Using machine learning to identify health outcomes from electronic health record data

Curr Epidemiol Rep. 2018 Dec;5(4):331-342. doi: 10.1007/s40471-018-0165-9. Epub 2018 Sep 20.


Purpose of review: Electronic health records (EHRs) contain valuable data for identifying health outcomes, but these data also present numerous challenges when creating computable phenotyping algorithms. Machine learning methods could help with some of these challenges. In this review, we discuss four common scenarios that researchers may find helpful for thinking critically about when and for what tasks machine learning may be used to identify health outcomes from EHR data.

Recent findings: We first consider the conditions in which machine learning may be especially useful with respect to two dimensions of a health outcome: 1) the characteristics of its diagnostic criteria, and 2) the format in which its diagnostic data are usually stored within EHR systems. In the first dimension, we propose that for health outcomes with diagnostic criteria involving many clinical factors, vague definitions, or subjective interpretations, machine learning may be useful for modeling the complex diagnostic decision-making process from a vector of clinical inputs to identify individuals with the health outcome. In the second dimension, we propose that for health outcomes where diagnostic information is largely stored in unstructured formats such as free text or images, machine learning may be useful for extracting and structuring this information as part of a natural language processing system or an image recognition task. We then consider these two dimensions jointly to define four common scenarios of health outcomes. For each scenario, we discuss the potential uses for machine learning - first assuming accurate and complete EHR data and then relaxing these assumptions to accommodate the limitations of real-world EHR systems. We illustrate these four scenarios using concrete examples and describe how recent studies have used machine learning to identify these health outcomes from EHR data.

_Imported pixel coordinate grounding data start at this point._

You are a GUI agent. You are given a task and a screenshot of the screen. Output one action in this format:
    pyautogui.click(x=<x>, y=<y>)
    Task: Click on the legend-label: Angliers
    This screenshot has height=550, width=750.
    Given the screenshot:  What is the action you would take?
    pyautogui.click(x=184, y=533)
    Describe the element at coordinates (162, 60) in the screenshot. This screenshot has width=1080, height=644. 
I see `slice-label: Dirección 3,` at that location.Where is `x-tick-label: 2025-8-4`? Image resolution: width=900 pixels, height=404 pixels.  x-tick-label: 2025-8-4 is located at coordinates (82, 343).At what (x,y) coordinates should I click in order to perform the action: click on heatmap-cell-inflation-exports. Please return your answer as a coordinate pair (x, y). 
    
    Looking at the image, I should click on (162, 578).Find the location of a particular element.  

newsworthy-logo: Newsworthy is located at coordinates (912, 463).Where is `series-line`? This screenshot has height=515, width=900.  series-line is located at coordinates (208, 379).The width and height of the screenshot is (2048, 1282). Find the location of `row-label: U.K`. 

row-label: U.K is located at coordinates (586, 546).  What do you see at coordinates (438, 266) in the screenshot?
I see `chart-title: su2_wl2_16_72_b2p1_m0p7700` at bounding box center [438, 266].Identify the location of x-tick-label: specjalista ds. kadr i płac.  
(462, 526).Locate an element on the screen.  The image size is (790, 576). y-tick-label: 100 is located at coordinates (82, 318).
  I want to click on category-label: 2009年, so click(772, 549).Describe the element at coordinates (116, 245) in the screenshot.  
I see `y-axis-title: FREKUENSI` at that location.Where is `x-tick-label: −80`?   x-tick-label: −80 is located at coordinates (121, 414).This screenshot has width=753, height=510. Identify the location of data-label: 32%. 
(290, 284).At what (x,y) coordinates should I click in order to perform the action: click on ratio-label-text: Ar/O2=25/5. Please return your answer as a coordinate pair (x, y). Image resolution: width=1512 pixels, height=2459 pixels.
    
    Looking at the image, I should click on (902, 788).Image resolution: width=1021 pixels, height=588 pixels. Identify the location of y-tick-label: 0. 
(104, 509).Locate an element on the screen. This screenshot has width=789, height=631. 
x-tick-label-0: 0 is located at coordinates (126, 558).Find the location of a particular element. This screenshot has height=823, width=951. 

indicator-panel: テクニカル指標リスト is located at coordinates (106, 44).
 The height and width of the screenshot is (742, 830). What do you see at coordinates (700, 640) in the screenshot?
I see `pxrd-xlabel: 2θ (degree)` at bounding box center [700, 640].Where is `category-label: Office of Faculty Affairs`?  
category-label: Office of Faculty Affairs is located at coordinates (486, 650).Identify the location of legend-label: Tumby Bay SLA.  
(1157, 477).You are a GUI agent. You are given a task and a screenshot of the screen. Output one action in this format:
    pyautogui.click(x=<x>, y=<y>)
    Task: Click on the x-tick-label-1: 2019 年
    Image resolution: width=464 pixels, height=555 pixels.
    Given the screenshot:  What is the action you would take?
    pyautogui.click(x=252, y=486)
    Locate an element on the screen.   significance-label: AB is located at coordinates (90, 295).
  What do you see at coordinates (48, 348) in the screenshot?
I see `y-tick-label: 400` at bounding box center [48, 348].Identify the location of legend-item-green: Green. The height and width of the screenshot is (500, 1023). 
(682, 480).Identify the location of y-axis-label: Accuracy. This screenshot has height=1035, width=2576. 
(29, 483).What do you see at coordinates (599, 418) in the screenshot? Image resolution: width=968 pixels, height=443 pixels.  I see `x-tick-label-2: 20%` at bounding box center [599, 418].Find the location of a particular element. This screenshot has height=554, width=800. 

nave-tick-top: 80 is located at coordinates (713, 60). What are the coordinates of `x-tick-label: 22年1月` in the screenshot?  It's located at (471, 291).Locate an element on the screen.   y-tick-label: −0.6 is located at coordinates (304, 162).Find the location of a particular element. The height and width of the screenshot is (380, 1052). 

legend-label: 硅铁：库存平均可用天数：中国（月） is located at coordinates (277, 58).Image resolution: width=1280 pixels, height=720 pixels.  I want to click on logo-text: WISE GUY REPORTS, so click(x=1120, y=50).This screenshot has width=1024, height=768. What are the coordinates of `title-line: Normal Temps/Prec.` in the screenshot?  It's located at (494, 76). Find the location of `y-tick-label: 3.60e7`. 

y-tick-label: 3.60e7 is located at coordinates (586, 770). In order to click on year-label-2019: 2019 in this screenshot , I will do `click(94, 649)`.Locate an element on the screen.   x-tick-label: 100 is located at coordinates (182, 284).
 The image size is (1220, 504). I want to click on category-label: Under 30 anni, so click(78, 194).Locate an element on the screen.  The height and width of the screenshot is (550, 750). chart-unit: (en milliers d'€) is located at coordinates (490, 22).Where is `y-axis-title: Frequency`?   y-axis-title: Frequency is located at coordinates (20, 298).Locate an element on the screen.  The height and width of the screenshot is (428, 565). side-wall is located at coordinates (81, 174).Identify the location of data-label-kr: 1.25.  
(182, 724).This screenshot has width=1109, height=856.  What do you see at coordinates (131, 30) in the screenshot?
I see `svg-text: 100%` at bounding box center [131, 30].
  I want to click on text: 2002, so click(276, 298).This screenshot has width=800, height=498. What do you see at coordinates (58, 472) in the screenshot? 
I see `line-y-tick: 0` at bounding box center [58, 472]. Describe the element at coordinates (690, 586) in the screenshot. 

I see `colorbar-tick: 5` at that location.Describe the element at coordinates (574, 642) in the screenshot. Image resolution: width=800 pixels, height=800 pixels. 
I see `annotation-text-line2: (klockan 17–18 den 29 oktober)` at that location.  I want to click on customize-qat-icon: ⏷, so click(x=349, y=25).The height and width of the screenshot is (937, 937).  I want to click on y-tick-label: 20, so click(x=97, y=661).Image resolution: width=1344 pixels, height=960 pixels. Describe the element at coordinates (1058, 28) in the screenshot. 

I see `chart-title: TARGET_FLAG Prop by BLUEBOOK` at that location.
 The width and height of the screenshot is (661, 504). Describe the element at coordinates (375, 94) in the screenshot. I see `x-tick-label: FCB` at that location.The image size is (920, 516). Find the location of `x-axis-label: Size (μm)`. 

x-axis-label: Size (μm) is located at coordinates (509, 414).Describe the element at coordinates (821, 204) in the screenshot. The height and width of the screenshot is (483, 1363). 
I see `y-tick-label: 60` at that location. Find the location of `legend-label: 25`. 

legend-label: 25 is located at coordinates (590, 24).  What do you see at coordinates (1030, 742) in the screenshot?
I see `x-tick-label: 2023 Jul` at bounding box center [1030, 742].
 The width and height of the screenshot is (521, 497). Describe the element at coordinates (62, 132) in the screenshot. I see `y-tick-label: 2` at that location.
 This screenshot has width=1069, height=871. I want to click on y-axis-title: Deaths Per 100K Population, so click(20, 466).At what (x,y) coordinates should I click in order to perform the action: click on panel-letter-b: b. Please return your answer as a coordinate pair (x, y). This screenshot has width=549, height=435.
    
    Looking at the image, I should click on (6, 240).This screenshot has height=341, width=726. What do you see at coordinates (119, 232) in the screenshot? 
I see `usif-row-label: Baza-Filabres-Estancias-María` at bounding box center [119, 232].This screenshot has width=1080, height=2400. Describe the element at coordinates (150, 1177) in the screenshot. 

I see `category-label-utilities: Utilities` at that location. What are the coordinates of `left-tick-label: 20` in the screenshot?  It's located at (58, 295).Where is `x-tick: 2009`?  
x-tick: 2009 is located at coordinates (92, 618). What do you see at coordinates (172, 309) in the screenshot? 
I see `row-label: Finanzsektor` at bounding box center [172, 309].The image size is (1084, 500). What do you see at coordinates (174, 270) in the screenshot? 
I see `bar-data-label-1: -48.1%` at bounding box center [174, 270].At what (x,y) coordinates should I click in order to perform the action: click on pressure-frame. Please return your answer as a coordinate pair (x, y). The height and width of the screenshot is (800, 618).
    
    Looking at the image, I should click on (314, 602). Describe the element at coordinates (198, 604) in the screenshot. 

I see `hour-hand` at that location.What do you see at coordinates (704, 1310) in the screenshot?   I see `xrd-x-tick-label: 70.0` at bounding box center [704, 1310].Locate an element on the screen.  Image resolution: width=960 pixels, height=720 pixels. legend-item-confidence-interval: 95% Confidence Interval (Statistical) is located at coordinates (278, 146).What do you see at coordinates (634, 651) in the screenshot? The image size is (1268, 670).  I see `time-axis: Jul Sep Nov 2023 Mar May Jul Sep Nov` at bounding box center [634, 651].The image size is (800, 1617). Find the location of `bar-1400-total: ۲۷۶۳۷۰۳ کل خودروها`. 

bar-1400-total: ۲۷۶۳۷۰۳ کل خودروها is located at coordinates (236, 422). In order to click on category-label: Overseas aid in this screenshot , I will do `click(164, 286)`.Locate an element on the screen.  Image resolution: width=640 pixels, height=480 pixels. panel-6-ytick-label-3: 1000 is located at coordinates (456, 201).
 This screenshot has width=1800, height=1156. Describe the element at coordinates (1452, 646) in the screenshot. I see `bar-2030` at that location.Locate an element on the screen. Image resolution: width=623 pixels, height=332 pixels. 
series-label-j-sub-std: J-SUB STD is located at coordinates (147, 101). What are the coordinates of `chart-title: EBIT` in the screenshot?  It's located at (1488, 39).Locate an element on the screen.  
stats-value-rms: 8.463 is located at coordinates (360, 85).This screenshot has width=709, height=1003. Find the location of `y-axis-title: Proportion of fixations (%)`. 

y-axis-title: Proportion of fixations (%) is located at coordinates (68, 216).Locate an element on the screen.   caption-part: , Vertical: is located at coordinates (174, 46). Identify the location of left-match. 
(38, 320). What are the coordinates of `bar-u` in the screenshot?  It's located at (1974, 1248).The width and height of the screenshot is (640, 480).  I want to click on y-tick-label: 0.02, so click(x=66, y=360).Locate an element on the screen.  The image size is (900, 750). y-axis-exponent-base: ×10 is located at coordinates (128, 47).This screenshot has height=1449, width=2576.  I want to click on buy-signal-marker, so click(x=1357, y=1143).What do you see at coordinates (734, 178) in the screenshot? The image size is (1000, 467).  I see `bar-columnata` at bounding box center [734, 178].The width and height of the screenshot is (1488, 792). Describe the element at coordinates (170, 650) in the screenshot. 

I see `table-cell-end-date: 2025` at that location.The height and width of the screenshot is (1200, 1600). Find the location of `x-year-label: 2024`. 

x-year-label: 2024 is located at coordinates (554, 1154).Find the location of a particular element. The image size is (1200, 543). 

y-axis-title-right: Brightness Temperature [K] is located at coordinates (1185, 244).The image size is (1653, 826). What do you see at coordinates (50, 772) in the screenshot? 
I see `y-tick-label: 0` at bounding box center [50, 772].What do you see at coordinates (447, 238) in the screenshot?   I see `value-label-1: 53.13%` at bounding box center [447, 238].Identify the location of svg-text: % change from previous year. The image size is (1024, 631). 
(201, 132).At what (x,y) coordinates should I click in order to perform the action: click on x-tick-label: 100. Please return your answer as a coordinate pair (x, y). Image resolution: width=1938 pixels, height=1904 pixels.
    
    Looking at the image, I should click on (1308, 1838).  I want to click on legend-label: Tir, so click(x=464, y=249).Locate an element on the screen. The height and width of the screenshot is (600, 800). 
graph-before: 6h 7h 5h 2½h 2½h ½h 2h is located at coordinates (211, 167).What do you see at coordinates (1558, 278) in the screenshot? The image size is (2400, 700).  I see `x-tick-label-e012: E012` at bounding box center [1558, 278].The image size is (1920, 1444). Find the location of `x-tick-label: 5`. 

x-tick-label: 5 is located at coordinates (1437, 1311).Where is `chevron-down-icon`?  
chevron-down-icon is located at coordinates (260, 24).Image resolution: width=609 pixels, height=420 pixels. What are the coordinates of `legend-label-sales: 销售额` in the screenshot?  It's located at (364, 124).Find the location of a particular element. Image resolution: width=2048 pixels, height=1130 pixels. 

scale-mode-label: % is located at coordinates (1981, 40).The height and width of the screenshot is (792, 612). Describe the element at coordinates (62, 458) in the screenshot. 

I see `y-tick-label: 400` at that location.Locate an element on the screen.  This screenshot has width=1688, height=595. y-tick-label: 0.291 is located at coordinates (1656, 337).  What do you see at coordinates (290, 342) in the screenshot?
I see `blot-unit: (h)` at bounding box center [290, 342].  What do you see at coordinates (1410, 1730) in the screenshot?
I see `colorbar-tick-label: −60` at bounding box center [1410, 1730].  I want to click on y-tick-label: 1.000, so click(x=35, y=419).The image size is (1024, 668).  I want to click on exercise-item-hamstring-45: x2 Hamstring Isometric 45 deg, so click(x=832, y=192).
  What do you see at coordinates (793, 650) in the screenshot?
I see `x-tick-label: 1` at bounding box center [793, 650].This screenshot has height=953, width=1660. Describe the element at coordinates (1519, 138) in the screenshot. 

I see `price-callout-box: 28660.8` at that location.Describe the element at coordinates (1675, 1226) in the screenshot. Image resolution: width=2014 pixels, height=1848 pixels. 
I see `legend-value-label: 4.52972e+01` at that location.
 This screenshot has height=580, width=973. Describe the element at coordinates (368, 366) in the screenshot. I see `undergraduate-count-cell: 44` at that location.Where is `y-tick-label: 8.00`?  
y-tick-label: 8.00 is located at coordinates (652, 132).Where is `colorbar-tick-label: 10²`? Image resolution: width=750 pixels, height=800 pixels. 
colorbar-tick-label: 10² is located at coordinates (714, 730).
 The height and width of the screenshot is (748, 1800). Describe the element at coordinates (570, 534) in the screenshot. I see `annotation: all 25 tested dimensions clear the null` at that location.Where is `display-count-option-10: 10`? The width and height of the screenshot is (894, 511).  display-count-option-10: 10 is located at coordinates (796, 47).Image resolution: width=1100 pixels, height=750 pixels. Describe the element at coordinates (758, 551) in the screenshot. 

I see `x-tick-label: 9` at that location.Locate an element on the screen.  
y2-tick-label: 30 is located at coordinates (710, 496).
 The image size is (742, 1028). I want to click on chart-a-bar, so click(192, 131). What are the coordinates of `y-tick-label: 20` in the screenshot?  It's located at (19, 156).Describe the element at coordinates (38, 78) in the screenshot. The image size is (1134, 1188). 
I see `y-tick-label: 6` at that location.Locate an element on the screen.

Summary: Machine learning has great potential to improve the accuracy and efficiency of health outcome identification from EHR systems, especially under certain conditions. To promote the use of machine learning in EHR-based phenotyping tasks, future work should prioritize efforts to increase the transportability of machine learning algorithms for use in multi-site settings.

Keywords: cohort identification; electronic health records; health outcomes; machine learning; phenotyping.